Letztendlich hängt die Entscheidung von Ihren individuellen Bedürfnissen und Zahlungsgewohnheiten ab. Die postalische Kündigung steht Ihnen jederzeit offen und bietet einen rechtssicheren Weg, die Geschäftsbeziehung zu beenden, wenn Sie den Service nicht mehr benötigen.

FAQ

Der Kauf einer Paysafecard erfolgt an Verkaufsstellen wie Tankstellen, Supermärkten oder Kiosken. Dort können Sie eine Prepaid-Karte mit einem Guthaben zwischen 10 und 100 Euro erwerben. Nach dem Kauf erhalten Sie einen 16-stelligen PIN-Code, den Sie für Online-Zahlungen verwenden können. Es ist wichtig, die Karte an einem autorisierten Verkaufsort zu kaufen, um sicherzustellen, dass Sie einen gültigen PIN erhalten.

Das my paysafecard Konto bietet mehrere Vorteile gegenüber der klassischen Paysafecard. Mit diesem kostenlosen Online-Konto können Sie mehrere PINs zusammenfassen, Ihr Guthaben verwalten und wiederkehrende Zahlungen tätigen. Es funktioniert wie eine digitale Geldbörse und ermöglicht es Ihnen, Guthaben aufzuladen und bei Partner-Shops zu bezahlen, was die Verwaltung Ihrer Ausgaben erheblich erleichtert.

Um Ihr my paysafecard Konto zu kündigen, müssen Sie einen schriftlichen Antrag per Post einreichen. Dieser muss an die Paysafe Payment Solutions GmbH gesendet werden. Stellen Sie sicher, dass Sie alle erforderlichen Informationen in Ihrem Schreiben angeben, um eine reibungslose Bearbeitung Ihrer Kündigung zu gewährleisten.

Die Nutzung von Paysafecard selbst ist in der Regel gebührenfrei, jedoch können beim Kauf der Prepaid-Karten Gebühren an den Verkaufsstellen anfallen.
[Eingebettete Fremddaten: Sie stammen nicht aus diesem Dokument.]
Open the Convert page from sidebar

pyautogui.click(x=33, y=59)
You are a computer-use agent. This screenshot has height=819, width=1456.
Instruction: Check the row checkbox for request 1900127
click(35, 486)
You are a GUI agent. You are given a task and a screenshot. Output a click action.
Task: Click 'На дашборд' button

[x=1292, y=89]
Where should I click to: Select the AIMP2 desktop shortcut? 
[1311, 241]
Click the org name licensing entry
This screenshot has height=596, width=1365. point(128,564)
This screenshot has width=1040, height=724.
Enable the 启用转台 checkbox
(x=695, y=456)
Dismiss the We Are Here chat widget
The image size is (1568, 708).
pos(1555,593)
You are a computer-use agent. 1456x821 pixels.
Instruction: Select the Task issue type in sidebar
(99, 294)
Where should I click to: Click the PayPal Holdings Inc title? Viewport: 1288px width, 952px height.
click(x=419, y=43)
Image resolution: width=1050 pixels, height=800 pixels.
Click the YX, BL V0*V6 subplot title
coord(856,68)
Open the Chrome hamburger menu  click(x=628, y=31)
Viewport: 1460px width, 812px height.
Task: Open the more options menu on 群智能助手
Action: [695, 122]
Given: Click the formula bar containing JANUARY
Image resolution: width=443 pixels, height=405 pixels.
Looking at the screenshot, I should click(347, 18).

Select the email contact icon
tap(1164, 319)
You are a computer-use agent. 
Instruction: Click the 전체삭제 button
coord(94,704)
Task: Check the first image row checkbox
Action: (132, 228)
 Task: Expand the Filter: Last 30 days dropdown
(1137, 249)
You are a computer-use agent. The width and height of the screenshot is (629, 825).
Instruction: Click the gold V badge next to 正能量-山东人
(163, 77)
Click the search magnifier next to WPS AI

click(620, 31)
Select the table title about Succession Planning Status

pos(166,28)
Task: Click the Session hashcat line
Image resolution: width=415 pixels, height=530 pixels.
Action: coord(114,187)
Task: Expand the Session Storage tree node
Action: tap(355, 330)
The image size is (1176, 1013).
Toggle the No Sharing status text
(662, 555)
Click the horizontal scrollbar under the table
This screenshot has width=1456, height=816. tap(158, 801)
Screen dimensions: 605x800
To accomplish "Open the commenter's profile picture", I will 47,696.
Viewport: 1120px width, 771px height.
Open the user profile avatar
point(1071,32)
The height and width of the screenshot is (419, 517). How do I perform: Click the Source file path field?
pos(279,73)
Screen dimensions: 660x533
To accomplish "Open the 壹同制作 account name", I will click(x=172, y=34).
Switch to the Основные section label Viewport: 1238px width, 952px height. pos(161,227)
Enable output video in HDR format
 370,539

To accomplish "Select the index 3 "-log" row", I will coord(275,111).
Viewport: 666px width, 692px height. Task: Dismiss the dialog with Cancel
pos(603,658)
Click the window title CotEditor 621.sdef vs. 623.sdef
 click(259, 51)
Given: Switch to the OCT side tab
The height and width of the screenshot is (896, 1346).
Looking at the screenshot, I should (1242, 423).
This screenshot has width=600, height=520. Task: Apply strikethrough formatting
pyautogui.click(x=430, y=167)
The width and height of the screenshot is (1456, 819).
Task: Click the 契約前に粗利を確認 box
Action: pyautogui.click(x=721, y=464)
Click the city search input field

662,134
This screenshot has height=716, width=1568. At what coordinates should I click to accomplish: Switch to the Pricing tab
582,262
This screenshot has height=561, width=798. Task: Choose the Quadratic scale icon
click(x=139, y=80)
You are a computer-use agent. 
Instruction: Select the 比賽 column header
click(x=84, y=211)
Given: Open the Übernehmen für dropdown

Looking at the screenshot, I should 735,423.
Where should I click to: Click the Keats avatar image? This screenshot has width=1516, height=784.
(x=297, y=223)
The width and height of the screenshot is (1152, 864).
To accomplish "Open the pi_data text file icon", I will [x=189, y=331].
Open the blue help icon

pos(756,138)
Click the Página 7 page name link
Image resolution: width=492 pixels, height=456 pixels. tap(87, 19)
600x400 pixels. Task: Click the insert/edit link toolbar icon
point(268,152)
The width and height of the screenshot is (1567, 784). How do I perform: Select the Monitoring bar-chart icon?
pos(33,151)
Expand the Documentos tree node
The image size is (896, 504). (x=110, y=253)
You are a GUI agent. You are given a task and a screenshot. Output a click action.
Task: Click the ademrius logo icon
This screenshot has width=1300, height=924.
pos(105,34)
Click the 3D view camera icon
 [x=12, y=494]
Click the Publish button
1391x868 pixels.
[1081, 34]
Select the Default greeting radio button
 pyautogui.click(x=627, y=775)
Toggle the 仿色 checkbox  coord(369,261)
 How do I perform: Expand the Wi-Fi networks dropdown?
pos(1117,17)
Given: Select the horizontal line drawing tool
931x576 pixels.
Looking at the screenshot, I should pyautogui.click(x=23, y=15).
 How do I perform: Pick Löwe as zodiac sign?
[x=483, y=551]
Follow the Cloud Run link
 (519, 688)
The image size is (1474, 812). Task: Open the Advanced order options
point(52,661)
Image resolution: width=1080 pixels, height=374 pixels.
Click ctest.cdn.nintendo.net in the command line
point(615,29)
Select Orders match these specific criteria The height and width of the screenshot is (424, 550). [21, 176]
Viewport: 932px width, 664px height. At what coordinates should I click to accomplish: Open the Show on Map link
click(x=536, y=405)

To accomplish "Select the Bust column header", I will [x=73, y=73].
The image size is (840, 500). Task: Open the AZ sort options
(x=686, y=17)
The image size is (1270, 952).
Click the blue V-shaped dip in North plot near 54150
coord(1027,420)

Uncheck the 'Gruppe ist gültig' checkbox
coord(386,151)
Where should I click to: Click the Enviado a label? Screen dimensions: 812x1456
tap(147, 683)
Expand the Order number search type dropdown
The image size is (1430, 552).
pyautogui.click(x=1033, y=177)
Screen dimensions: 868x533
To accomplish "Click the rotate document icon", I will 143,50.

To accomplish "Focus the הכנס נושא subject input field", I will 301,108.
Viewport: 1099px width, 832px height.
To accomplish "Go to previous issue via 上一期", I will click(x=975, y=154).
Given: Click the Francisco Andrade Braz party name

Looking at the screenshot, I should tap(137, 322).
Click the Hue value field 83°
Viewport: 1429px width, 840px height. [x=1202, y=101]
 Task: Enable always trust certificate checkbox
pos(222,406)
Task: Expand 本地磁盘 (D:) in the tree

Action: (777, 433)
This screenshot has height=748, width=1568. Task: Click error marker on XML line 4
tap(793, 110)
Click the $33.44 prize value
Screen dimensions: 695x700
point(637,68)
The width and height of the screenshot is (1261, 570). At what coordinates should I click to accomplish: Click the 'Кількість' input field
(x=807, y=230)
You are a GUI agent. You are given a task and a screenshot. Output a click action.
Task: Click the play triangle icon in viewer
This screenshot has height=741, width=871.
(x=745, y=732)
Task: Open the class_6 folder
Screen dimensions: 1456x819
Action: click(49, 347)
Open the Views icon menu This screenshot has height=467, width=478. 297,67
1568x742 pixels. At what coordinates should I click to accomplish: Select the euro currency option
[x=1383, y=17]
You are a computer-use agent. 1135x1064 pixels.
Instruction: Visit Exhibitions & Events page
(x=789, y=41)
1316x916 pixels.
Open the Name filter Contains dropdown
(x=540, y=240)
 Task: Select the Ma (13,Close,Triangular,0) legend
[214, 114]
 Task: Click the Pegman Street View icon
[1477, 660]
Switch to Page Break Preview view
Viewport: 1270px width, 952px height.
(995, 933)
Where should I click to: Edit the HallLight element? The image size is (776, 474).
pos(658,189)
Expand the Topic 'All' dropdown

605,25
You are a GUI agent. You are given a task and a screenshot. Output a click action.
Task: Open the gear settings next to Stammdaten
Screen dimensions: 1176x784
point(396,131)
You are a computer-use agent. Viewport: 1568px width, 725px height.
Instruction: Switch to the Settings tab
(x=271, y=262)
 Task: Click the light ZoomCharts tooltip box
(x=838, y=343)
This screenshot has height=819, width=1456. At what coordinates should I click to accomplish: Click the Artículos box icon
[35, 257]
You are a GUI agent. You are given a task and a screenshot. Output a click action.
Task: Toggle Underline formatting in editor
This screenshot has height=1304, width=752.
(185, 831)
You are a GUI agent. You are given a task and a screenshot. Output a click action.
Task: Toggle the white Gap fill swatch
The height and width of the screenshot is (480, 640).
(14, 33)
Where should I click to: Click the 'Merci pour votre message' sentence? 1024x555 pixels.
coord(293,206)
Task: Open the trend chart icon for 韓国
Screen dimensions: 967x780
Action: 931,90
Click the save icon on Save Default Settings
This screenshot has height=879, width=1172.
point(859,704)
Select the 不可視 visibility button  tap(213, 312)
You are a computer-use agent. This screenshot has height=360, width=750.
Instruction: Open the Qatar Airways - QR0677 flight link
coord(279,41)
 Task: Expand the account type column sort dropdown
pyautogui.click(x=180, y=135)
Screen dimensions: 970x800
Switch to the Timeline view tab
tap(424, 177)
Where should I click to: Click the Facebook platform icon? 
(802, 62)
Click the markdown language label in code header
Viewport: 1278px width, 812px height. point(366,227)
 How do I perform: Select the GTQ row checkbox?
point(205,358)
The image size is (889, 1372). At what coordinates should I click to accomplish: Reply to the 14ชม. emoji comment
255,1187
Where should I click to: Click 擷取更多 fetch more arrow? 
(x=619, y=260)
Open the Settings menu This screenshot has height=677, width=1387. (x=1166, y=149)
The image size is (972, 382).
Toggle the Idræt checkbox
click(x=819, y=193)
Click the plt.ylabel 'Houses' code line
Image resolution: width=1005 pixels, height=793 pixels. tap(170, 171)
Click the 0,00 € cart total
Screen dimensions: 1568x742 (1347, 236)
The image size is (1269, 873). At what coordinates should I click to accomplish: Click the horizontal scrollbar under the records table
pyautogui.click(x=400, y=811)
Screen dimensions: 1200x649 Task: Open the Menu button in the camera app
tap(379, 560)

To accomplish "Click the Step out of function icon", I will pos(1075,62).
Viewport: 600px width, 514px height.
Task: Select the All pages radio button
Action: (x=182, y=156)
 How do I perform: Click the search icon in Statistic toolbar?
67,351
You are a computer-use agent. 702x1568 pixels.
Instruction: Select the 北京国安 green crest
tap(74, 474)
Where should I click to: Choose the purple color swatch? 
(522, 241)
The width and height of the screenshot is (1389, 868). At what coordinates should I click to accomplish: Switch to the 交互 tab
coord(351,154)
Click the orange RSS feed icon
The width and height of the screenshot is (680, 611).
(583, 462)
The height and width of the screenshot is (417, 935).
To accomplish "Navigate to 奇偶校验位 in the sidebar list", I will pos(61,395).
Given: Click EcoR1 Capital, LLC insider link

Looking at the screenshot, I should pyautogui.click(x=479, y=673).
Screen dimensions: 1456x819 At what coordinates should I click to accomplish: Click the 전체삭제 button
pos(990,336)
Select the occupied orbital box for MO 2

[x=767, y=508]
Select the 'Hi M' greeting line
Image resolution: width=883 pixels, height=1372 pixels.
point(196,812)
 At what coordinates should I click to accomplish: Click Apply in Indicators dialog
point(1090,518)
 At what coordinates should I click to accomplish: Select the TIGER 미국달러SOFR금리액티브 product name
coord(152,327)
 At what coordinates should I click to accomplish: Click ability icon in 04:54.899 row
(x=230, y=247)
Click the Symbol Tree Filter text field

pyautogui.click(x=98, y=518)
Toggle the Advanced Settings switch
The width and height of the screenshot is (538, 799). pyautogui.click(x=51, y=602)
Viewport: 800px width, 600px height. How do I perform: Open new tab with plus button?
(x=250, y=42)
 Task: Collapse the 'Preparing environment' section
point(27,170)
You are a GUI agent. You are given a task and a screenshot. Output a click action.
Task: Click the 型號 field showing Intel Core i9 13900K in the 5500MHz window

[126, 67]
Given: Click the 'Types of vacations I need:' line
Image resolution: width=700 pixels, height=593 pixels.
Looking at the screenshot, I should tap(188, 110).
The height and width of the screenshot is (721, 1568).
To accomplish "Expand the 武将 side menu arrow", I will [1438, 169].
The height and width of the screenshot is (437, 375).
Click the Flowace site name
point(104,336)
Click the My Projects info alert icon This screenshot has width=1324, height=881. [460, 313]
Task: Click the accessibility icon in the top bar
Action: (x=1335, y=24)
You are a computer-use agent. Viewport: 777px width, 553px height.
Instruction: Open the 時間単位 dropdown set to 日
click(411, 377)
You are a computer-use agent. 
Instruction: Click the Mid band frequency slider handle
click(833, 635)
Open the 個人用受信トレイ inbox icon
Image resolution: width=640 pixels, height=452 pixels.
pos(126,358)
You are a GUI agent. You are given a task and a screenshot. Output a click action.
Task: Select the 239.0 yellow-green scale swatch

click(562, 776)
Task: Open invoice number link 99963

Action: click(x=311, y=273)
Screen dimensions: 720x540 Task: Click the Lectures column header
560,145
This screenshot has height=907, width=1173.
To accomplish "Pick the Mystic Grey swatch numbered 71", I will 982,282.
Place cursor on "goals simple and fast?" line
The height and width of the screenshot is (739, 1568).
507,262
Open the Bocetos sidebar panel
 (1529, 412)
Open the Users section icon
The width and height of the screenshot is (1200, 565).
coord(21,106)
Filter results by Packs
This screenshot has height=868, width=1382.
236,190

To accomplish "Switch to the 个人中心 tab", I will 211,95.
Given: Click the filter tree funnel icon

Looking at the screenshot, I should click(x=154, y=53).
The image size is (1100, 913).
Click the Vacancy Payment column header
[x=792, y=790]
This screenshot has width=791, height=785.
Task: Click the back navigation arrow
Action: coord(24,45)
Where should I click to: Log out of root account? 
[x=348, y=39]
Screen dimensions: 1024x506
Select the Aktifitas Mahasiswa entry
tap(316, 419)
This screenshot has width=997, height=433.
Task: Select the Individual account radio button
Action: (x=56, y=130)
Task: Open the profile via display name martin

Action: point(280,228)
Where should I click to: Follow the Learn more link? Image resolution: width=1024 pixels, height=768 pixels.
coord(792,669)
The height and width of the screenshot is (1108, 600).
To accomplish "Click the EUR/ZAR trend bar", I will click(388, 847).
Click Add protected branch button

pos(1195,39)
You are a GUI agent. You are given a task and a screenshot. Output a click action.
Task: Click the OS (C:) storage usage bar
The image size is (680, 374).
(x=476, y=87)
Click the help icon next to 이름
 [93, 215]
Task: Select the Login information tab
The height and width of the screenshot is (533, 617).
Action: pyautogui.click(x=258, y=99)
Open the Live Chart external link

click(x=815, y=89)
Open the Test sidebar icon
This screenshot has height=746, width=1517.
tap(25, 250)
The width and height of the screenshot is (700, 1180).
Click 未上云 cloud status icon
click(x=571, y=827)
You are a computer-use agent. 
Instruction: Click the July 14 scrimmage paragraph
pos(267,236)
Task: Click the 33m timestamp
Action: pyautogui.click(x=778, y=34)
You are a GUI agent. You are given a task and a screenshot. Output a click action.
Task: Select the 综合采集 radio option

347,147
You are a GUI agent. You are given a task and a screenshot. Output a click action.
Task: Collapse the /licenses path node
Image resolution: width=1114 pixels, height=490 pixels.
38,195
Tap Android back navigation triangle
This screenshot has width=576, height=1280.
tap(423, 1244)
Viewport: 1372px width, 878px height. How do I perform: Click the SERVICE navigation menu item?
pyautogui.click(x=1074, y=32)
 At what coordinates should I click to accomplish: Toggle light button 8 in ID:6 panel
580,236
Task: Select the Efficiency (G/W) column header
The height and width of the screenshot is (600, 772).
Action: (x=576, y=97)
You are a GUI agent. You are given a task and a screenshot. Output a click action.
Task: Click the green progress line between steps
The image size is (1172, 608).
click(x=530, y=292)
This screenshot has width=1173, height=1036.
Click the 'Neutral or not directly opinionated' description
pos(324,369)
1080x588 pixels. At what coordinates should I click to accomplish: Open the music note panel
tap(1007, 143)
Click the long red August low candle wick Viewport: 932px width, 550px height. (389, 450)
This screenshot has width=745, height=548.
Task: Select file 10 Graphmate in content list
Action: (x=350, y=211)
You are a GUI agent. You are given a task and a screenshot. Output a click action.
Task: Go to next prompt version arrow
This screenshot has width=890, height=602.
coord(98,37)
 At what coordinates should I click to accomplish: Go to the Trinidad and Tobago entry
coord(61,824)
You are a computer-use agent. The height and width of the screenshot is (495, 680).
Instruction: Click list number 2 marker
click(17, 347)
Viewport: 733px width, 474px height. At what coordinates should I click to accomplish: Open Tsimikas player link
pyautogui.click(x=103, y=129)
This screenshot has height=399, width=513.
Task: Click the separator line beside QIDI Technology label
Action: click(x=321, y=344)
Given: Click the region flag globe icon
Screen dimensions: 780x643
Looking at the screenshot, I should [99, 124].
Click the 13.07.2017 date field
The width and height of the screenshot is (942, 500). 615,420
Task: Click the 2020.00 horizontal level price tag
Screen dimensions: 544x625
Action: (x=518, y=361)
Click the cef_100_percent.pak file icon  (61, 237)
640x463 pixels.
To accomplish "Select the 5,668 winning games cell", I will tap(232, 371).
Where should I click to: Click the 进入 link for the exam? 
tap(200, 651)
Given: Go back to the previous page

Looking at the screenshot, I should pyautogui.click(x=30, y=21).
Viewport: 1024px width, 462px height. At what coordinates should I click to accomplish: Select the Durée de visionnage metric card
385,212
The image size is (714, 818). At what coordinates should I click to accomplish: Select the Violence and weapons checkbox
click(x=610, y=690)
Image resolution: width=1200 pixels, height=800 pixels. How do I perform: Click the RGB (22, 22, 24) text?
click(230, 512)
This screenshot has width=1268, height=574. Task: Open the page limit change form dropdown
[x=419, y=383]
Bei der Nutzung des my paysafecard Kontos können je nach Verifizierungsstufe und Transaktionsart unterschiedliche Gebühren anfallen. Es ist ratsam, die aktuellen Gebühren auf der offiziellen Paysafecard-Website zu überprüfen, um genau informiert zu sein.

Paysafecard wird von Tausenden von Online-Shops, Gaming-Plattformen, Streaming-Diensten und anderen digitalen Anbietern akzeptiert. Sie können die Zahlungsmethode in vielen Bereichen nutzen, darunter Online-Spiele, digitale Inhalte und Abonnements. Eine Liste der Partner-Shops finden Sie auf der offiziellen Paysafecard-Website, wo Sie auch nach spezifischen Anbietern suchen können.